DATA: Begin

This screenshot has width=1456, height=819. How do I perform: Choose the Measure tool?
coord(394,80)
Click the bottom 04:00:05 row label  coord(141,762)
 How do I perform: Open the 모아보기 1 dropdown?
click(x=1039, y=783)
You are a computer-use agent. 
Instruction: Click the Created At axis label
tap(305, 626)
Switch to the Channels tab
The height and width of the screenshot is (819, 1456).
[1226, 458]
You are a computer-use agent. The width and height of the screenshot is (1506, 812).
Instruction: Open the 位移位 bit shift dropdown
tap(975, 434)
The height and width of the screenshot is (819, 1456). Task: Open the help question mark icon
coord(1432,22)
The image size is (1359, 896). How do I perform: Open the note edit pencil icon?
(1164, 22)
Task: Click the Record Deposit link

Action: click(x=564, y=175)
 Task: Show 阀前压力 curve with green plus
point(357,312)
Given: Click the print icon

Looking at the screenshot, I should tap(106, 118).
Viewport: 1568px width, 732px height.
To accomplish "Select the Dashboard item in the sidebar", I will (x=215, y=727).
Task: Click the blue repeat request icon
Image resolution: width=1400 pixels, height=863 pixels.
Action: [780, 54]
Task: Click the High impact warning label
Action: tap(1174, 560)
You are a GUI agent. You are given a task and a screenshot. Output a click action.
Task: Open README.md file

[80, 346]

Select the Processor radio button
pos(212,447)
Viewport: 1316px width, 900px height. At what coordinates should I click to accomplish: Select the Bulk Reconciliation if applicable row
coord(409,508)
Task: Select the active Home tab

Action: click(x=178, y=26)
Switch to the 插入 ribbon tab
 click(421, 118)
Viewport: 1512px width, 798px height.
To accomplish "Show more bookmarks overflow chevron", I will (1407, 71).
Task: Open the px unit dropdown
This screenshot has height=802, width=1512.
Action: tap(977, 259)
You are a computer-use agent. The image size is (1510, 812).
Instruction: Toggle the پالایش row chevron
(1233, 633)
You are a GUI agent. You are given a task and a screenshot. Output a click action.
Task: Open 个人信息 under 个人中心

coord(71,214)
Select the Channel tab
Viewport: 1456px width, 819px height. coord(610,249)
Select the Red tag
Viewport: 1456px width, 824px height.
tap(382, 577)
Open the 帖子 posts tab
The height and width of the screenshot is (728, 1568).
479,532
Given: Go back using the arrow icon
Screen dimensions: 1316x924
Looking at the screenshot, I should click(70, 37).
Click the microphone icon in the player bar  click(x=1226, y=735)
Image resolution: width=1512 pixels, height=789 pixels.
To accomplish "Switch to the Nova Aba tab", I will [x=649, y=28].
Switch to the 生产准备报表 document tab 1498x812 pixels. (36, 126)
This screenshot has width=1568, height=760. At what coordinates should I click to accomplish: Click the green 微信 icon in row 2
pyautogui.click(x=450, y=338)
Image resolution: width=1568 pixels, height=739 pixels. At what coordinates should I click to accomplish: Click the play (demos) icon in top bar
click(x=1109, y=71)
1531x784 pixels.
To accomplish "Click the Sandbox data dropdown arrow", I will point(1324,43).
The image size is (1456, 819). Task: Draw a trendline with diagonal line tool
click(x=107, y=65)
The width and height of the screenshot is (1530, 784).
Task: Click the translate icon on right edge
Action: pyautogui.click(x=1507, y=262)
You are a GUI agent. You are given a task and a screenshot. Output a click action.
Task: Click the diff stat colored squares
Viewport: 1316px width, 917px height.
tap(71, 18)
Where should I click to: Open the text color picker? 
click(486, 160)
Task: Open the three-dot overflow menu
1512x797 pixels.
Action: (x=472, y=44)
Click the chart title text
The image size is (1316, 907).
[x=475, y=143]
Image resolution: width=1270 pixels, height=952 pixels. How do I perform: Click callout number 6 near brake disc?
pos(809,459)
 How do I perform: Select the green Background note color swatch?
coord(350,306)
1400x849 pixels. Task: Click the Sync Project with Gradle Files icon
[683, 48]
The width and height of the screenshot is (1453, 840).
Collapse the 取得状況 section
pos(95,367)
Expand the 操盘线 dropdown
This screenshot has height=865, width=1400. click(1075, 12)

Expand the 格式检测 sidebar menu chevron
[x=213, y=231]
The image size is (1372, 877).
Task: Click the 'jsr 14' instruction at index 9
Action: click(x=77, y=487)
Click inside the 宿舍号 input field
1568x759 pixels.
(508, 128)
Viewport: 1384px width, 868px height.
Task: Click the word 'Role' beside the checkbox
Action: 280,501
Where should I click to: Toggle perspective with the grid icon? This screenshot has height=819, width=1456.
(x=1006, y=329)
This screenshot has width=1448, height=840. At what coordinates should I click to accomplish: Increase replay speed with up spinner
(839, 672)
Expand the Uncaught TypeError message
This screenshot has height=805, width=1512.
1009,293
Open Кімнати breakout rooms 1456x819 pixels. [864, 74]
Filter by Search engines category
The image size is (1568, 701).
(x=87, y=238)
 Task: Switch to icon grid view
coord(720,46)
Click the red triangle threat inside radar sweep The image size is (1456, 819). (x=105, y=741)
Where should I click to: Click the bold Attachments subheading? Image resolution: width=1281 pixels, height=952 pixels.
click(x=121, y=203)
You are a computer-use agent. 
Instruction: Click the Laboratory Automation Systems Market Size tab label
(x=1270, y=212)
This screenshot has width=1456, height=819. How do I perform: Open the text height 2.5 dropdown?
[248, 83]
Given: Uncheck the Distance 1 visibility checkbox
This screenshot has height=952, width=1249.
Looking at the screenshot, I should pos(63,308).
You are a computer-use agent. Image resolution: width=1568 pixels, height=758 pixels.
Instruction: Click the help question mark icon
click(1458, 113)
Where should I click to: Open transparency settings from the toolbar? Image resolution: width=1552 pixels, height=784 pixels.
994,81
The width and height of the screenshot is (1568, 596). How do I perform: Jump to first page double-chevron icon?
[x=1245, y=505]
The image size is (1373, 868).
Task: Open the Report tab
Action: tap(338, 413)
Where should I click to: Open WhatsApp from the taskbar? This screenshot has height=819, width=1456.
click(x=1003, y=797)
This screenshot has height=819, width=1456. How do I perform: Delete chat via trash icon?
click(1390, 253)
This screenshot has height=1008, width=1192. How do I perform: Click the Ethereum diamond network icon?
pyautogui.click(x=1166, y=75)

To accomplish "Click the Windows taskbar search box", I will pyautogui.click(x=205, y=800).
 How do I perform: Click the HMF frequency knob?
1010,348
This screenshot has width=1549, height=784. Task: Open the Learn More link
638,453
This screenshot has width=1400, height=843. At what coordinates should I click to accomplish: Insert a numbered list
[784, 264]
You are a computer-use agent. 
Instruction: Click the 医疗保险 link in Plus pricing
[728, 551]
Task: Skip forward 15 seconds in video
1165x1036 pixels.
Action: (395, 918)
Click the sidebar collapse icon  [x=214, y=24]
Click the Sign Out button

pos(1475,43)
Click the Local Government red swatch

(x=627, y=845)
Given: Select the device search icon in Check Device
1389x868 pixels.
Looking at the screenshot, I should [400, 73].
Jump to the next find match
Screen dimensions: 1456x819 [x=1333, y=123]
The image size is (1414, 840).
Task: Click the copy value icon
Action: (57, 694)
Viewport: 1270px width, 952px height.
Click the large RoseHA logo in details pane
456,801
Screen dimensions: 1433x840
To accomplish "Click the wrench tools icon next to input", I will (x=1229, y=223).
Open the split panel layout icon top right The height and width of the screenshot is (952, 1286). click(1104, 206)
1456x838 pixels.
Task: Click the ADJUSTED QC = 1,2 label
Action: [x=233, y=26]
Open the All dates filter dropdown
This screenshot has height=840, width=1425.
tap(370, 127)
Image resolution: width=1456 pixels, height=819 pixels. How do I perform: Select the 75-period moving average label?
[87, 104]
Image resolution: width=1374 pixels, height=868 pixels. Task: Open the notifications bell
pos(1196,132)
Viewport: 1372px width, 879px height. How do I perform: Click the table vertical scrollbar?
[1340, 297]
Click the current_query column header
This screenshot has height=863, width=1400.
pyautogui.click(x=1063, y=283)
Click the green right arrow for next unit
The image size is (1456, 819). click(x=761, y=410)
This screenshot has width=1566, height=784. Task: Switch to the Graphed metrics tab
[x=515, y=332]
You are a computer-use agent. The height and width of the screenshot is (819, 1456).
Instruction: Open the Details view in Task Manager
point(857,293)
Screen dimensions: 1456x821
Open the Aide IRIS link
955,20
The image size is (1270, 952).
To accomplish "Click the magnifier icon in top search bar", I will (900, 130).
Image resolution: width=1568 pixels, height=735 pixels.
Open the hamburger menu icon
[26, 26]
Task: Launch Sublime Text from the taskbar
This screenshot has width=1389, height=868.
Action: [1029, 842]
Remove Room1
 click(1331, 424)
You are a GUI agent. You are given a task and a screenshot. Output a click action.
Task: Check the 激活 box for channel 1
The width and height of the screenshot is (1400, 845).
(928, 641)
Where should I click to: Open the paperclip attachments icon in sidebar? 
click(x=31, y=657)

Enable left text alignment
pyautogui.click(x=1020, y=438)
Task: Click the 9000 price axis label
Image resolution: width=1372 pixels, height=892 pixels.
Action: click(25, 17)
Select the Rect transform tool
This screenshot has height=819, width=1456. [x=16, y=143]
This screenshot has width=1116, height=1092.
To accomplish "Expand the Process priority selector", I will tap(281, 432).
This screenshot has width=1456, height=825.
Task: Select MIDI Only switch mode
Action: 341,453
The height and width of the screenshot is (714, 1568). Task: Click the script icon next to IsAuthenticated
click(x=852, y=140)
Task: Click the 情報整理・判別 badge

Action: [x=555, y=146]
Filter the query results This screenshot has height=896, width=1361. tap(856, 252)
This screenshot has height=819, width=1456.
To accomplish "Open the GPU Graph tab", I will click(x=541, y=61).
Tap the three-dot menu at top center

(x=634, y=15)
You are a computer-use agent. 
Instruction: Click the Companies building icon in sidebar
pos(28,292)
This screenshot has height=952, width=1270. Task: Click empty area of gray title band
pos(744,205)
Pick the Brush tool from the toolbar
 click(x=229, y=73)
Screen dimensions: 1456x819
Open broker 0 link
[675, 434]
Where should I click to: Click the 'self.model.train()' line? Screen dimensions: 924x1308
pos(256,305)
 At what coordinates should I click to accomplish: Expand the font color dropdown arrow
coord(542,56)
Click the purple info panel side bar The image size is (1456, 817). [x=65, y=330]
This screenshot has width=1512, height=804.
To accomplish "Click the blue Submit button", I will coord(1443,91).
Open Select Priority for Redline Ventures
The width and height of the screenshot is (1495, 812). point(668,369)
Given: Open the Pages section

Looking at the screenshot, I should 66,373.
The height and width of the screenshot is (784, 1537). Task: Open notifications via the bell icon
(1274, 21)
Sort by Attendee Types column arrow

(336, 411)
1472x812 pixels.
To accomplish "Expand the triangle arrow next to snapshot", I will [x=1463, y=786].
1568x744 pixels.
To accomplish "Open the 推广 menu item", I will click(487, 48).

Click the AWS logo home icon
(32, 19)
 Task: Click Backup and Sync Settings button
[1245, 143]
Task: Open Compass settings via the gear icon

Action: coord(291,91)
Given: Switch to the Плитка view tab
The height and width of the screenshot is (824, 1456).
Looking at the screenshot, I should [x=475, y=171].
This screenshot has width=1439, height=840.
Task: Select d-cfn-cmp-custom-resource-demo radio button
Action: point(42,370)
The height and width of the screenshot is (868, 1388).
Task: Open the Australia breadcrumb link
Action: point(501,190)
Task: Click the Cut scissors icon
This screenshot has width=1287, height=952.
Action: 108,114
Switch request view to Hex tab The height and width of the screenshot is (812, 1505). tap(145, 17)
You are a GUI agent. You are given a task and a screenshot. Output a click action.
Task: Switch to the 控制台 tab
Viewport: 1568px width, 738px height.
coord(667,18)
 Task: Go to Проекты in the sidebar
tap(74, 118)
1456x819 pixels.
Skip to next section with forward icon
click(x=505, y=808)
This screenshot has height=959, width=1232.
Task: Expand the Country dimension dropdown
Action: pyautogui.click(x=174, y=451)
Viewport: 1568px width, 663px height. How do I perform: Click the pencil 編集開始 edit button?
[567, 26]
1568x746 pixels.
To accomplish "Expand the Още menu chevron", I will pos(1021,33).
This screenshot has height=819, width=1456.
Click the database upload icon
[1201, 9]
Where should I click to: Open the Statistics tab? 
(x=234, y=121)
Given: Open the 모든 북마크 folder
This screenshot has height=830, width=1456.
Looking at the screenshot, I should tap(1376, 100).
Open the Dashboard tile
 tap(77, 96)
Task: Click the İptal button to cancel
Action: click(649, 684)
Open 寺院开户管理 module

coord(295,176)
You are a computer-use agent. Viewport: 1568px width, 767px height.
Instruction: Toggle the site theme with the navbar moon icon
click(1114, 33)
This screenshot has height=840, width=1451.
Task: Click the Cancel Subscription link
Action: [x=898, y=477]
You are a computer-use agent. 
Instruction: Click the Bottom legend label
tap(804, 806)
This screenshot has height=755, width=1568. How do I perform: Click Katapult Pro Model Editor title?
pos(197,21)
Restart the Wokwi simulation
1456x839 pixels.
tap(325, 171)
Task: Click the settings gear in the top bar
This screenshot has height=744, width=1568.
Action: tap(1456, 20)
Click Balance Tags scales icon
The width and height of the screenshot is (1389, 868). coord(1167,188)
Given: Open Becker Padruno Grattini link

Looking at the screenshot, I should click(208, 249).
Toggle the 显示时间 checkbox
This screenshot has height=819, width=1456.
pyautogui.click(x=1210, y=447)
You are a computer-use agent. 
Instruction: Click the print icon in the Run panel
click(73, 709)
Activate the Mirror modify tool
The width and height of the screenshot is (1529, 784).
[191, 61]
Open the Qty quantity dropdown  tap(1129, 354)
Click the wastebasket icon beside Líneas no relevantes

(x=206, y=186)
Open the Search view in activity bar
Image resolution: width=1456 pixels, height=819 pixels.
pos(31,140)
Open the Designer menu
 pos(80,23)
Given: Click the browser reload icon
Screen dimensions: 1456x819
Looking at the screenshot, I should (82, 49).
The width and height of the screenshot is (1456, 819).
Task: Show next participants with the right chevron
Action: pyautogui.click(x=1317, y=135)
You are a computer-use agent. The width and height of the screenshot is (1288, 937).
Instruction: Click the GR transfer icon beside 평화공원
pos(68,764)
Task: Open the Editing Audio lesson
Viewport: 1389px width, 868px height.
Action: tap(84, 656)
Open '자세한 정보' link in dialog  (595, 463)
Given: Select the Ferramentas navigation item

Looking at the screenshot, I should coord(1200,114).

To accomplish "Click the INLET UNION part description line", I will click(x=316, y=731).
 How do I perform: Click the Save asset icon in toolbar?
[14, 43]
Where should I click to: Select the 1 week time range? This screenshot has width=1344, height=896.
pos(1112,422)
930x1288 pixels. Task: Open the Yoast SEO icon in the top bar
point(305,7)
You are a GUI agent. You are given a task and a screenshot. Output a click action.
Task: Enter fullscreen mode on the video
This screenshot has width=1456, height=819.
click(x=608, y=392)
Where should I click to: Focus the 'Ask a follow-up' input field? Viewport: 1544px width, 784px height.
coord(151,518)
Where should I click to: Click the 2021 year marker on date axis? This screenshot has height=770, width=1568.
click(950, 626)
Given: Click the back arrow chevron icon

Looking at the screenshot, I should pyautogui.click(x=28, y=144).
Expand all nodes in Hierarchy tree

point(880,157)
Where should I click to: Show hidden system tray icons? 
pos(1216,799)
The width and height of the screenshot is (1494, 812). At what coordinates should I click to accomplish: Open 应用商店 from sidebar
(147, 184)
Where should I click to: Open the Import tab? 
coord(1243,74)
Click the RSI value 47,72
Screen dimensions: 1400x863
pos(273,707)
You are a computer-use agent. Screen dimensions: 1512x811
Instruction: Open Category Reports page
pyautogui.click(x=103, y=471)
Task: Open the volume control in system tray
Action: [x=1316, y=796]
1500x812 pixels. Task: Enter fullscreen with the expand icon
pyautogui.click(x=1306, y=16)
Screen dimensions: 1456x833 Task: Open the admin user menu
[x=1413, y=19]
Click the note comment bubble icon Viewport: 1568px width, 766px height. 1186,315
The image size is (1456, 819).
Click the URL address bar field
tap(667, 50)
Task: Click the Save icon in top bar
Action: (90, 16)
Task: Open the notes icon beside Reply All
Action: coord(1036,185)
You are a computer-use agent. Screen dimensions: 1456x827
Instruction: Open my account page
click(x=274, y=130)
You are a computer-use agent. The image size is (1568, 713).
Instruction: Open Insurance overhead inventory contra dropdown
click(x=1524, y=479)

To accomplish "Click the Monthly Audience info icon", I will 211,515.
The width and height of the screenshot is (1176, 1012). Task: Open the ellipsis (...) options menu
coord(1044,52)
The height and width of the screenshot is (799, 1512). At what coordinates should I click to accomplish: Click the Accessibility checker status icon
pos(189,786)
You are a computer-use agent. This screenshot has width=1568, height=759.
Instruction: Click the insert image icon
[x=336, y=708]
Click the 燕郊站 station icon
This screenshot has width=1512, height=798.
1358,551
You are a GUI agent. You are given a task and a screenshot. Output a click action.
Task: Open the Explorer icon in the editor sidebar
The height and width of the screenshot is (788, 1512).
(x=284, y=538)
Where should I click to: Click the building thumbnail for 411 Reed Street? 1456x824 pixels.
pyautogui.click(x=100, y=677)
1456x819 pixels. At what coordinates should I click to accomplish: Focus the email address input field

DATA: End

## WORK ORDER
Go back to the start of the listing above. Reproduce each line exactly, ending with the line that contains "Viewport: 1568px width, 732px height.".

## TASK RESPONSE
This screenshot has width=1456, height=819. How do I perform: Choose the Measure tool?
coord(394,80)
Click the bottom 04:00:05 row label  coord(141,762)
 How do I perform: Open the 모아보기 1 dropdown?
click(x=1039, y=783)
You are a computer-use agent. 
Instruction: Click the Created At axis label
tap(305, 626)
Switch to the Channels tab
The height and width of the screenshot is (819, 1456).
[1226, 458]
You are a computer-use agent. The width and height of the screenshot is (1506, 812).
Instruction: Open the 位移位 bit shift dropdown
tap(975, 434)
The height and width of the screenshot is (819, 1456). Task: Open the help question mark icon
coord(1432,22)
The image size is (1359, 896). How do I perform: Open the note edit pencil icon?
(1164, 22)
Task: Click the Record Deposit link

Action: click(x=564, y=175)
 Task: Show 阀前压力 curve with green plus
point(357,312)
Given: Click the print icon

Looking at the screenshot, I should tap(106, 118).
Viewport: 1568px width, 732px height.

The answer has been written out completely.